Data in this exercise START

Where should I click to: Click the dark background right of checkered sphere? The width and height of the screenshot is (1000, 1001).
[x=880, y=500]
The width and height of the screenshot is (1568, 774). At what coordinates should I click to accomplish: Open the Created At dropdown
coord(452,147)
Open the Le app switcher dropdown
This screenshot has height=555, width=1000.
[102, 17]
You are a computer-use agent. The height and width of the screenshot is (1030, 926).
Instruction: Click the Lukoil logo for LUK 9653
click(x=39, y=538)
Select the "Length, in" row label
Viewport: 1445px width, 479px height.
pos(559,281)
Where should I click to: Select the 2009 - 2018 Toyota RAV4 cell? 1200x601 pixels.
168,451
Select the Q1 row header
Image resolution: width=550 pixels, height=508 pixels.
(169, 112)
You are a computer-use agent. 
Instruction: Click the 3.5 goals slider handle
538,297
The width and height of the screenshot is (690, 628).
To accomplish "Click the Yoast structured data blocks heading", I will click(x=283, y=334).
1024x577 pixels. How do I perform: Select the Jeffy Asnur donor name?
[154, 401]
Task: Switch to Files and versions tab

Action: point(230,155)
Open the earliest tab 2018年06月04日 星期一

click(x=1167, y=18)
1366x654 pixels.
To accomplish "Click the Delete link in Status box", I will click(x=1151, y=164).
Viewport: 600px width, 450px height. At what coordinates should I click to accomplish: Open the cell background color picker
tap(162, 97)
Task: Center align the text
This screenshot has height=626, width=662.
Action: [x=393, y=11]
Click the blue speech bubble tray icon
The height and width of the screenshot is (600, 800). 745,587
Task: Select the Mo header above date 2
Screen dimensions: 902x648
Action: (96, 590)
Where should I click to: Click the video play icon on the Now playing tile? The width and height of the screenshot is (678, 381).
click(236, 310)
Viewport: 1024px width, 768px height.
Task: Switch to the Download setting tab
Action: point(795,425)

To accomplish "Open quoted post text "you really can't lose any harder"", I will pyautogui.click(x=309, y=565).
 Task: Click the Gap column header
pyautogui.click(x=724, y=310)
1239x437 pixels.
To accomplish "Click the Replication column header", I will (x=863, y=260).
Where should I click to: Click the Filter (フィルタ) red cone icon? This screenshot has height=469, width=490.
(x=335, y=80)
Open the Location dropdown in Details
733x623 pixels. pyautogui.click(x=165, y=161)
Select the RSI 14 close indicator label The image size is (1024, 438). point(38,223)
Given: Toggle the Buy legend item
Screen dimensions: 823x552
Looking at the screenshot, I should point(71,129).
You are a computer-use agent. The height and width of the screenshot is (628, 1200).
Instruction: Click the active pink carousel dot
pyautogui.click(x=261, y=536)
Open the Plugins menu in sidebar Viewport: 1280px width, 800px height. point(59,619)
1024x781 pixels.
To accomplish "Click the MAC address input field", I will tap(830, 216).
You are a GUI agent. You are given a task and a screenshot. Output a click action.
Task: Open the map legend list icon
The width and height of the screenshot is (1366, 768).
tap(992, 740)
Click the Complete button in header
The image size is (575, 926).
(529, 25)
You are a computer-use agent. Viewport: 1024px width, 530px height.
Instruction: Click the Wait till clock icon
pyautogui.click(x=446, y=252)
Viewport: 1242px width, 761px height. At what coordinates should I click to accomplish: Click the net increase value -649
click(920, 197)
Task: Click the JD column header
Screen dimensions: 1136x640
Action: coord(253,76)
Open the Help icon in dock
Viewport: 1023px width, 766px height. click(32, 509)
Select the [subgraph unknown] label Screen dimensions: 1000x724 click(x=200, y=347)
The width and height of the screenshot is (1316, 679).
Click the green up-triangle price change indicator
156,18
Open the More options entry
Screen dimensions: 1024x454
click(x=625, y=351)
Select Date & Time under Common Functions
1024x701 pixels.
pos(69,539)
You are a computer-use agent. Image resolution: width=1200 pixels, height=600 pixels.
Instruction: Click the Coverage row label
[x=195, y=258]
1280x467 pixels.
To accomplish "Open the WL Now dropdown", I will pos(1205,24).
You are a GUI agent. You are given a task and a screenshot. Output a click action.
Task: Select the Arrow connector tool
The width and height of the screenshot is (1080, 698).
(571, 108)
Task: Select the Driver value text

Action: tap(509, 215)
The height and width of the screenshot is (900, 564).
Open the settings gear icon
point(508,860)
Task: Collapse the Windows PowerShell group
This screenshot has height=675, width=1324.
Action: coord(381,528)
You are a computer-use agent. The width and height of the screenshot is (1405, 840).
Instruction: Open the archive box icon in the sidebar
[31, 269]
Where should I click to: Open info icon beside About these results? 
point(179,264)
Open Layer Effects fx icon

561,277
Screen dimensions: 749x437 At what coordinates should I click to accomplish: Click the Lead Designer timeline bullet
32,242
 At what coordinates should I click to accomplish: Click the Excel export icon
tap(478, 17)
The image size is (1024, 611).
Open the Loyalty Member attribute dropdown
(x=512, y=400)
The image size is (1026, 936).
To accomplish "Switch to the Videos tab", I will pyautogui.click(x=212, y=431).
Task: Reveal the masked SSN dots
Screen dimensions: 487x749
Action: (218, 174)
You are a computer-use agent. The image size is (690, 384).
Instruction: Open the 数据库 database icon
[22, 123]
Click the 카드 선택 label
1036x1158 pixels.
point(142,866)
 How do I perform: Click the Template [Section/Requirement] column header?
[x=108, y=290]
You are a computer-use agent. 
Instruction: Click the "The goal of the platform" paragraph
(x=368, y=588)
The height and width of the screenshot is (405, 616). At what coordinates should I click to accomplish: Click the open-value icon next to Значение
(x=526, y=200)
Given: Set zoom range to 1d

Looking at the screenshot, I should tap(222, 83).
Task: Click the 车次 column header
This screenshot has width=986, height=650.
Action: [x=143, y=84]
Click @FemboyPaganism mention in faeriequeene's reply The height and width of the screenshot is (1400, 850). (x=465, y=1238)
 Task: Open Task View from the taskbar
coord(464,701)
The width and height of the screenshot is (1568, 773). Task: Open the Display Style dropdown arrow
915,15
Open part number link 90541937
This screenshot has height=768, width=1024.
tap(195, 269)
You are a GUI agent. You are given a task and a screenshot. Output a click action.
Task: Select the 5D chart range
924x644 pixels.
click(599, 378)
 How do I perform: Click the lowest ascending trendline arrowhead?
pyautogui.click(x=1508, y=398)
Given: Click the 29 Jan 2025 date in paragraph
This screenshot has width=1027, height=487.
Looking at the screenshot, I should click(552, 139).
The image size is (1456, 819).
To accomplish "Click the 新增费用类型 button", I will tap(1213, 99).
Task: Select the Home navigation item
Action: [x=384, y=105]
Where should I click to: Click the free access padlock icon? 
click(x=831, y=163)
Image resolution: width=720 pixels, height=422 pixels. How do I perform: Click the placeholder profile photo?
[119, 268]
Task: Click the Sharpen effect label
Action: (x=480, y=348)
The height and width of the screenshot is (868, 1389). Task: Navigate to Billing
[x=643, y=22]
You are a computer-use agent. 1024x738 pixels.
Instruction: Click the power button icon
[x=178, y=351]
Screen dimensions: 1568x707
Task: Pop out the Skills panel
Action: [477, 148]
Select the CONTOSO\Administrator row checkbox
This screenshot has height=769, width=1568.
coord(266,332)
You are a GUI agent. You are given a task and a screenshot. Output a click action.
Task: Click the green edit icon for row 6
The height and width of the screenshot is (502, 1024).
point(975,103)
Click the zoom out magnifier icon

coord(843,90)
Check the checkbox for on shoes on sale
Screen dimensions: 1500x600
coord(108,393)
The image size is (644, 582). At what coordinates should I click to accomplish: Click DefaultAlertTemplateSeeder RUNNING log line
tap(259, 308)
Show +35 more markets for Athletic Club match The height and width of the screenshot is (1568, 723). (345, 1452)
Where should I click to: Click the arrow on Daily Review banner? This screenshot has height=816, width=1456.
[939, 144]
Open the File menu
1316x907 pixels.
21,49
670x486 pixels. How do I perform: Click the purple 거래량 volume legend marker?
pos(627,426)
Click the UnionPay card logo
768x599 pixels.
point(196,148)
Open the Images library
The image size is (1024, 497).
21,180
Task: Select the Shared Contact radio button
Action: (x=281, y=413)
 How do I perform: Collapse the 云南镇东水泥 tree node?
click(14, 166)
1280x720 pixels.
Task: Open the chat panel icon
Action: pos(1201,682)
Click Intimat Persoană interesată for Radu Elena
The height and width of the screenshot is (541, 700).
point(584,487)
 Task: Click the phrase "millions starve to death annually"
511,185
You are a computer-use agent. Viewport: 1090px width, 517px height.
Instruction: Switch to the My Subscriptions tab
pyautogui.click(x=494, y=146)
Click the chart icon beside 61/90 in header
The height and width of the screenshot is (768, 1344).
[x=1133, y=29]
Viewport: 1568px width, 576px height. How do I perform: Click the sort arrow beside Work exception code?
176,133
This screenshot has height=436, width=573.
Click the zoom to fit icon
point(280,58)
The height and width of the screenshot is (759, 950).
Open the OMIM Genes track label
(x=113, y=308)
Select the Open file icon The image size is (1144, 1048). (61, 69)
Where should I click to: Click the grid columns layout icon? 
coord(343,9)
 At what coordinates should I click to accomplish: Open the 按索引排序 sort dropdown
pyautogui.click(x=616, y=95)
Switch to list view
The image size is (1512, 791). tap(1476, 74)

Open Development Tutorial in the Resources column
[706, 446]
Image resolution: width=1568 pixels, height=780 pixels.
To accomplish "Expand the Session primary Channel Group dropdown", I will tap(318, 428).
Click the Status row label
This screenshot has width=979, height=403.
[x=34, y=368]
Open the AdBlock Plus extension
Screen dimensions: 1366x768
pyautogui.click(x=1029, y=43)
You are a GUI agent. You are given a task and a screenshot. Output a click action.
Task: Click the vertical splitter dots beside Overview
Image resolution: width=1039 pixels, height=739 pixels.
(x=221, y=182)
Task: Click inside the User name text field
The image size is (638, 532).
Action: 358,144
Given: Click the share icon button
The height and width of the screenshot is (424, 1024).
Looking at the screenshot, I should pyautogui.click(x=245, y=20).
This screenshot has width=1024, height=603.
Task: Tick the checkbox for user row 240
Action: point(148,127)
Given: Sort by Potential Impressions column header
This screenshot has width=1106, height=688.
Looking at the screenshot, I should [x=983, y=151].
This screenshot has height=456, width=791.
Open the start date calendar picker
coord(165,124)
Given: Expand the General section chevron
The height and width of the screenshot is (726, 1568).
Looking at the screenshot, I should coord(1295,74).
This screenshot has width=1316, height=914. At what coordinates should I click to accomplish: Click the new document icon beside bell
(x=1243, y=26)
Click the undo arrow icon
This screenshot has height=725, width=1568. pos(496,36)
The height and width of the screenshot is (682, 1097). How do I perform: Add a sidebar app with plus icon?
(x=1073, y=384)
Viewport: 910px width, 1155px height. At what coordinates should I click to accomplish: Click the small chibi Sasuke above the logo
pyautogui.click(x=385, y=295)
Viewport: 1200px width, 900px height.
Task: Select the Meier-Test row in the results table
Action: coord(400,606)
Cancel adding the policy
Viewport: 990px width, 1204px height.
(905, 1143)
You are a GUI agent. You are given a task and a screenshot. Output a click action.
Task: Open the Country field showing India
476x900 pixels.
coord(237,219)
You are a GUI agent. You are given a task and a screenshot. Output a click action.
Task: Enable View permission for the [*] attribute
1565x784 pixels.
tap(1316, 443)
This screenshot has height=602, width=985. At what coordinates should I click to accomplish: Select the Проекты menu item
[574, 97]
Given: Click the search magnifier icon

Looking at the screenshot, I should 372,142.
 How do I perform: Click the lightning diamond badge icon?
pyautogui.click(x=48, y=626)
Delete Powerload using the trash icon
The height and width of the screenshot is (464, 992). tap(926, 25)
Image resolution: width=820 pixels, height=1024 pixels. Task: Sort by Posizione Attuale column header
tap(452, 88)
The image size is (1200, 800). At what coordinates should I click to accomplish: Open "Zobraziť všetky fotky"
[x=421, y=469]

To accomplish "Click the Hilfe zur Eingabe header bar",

Data in this exercise END

(What is required)
The reply should consist of a single number: how many lines in the listing contain the word "dots".

(Task response)
2